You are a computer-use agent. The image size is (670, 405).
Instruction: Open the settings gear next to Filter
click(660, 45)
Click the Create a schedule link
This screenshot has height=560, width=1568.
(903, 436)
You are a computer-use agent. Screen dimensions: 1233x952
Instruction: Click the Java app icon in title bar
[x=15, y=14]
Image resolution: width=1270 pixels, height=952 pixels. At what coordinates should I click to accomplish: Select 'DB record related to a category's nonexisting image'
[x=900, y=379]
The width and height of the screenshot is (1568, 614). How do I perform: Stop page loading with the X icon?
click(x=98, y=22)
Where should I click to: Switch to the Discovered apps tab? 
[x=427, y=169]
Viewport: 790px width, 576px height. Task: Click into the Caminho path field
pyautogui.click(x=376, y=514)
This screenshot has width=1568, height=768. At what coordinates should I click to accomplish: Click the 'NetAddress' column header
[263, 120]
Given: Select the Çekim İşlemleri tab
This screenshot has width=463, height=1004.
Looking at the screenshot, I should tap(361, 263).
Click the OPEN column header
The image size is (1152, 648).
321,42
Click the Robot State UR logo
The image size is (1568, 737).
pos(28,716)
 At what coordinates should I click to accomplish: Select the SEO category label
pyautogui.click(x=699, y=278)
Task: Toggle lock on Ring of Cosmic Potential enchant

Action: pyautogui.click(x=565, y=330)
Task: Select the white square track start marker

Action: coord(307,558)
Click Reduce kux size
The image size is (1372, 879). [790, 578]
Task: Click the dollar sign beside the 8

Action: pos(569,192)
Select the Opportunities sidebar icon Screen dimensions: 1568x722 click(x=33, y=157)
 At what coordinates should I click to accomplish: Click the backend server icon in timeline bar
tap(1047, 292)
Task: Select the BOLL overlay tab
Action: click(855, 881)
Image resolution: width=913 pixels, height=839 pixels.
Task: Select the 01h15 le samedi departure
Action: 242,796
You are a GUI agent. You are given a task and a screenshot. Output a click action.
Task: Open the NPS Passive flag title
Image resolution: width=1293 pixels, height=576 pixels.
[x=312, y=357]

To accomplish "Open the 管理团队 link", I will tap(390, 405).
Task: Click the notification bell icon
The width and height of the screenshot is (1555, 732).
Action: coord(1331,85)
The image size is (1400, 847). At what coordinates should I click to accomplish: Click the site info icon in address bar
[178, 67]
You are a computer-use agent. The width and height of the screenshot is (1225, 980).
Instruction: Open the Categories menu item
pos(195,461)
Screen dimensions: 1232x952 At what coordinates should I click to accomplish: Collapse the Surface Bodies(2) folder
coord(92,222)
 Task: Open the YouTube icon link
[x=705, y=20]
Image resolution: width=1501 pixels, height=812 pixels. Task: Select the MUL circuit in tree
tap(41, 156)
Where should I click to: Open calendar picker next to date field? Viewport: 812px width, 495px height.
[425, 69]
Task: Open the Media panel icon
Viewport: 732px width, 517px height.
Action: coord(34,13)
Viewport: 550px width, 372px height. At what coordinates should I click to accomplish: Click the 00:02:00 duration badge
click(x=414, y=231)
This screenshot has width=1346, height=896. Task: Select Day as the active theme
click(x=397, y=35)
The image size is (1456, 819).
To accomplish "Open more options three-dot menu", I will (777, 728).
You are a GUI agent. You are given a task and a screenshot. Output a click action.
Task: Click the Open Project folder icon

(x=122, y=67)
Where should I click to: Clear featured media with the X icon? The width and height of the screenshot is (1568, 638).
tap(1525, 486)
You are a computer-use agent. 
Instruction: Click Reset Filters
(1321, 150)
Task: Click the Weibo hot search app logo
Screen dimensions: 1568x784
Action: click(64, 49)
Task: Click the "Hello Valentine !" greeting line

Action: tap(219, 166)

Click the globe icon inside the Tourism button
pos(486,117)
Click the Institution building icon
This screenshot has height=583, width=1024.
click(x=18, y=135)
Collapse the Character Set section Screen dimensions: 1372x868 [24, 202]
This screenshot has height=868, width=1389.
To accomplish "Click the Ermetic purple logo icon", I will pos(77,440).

# TASK STATEMENT:
Copy all of the rows above exactly as they appear, without changing any line.

# THE ANSWER:
You are a computer-use agent. The image size is (670, 405).
Instruction: Open the settings gear next to Filter
click(660, 45)
Click the Create a schedule link
This screenshot has height=560, width=1568.
(903, 436)
You are a computer-use agent. Screen dimensions: 1233x952
Instruction: Click the Java app icon in title bar
[x=15, y=14]
Image resolution: width=1270 pixels, height=952 pixels. At what coordinates should I click to accomplish: Select 'DB record related to a category's nonexisting image'
[x=900, y=379]
The width and height of the screenshot is (1568, 614). How do I perform: Stop page loading with the X icon?
click(x=98, y=22)
Where should I click to: Switch to the Discovered apps tab? 
[x=427, y=169]
Viewport: 790px width, 576px height. Task: Click into the Caminho path field
pyautogui.click(x=376, y=514)
This screenshot has width=1568, height=768. At what coordinates should I click to accomplish: Click the 'NetAddress' column header
[263, 120]
Given: Select the Çekim İşlemleri tab
This screenshot has width=463, height=1004.
Looking at the screenshot, I should tap(361, 263).
Click the OPEN column header
The image size is (1152, 648).
321,42
Click the Robot State UR logo
The image size is (1568, 737).
pos(28,716)
 At what coordinates should I click to accomplish: Select the SEO category label
pyautogui.click(x=699, y=278)
Task: Toggle lock on Ring of Cosmic Potential enchant

Action: pyautogui.click(x=565, y=330)
Task: Select the white square track start marker

Action: coord(307,558)
Click Reduce kux size
The image size is (1372, 879). [790, 578]
Task: Click the dollar sign beside the 8

Action: pos(569,192)
Select the Opportunities sidebar icon Screen dimensions: 1568x722 click(x=33, y=157)
 At what coordinates should I click to accomplish: Click the backend server icon in timeline bar
tap(1047, 292)
Task: Select the BOLL overlay tab
Action: click(855, 881)
Image resolution: width=913 pixels, height=839 pixels.
Task: Select the 01h15 le samedi departure
Action: 242,796
You are a GUI agent. You are given a task and a screenshot. Output a click action.
Task: Open the NPS Passive flag title
Image resolution: width=1293 pixels, height=576 pixels.
[x=312, y=357]

To accomplish "Open the 管理团队 link", I will tap(390, 405).
Task: Click the notification bell icon
The width and height of the screenshot is (1555, 732).
Action: coord(1331,85)
The image size is (1400, 847). At what coordinates should I click to accomplish: Click the site info icon in address bar
[178, 67]
You are a computer-use agent. The width and height of the screenshot is (1225, 980).
Instruction: Open the Categories menu item
pos(195,461)
Screen dimensions: 1232x952 At what coordinates should I click to accomplish: Collapse the Surface Bodies(2) folder
coord(92,222)
 Task: Open the YouTube icon link
[x=705, y=20]
Image resolution: width=1501 pixels, height=812 pixels. Task: Select the MUL circuit in tree
tap(41, 156)
Where should I click to: Open calendar picker next to date field? Viewport: 812px width, 495px height.
[425, 69]
Task: Open the Media panel icon
Viewport: 732px width, 517px height.
Action: coord(34,13)
Viewport: 550px width, 372px height. At what coordinates should I click to accomplish: Click the 00:02:00 duration badge
click(x=414, y=231)
This screenshot has width=1346, height=896. Task: Select Day as the active theme
click(x=397, y=35)
The image size is (1456, 819).
To accomplish "Open more options three-dot menu", I will (777, 728).
You are a GUI agent. You are given a task and a screenshot. Output a click action.
Task: Click the Open Project folder icon

(x=122, y=67)
Where should I click to: Clear featured media with the X icon? The width and height of the screenshot is (1568, 638).
tap(1525, 486)
You are a computer-use agent. 
Instruction: Click Reset Filters
(1321, 150)
Task: Click the Weibo hot search app logo
Screen dimensions: 1568x784
Action: click(64, 49)
Task: Click the "Hello Valentine !" greeting line

Action: tap(219, 166)

Click the globe icon inside the Tourism button
pos(486,117)
Click the Institution building icon
This screenshot has height=583, width=1024.
click(x=18, y=135)
Collapse the Character Set section Screen dimensions: 1372x868 [24, 202]
This screenshot has height=868, width=1389.
To accomplish "Click the Ermetic purple logo icon", I will pos(77,440).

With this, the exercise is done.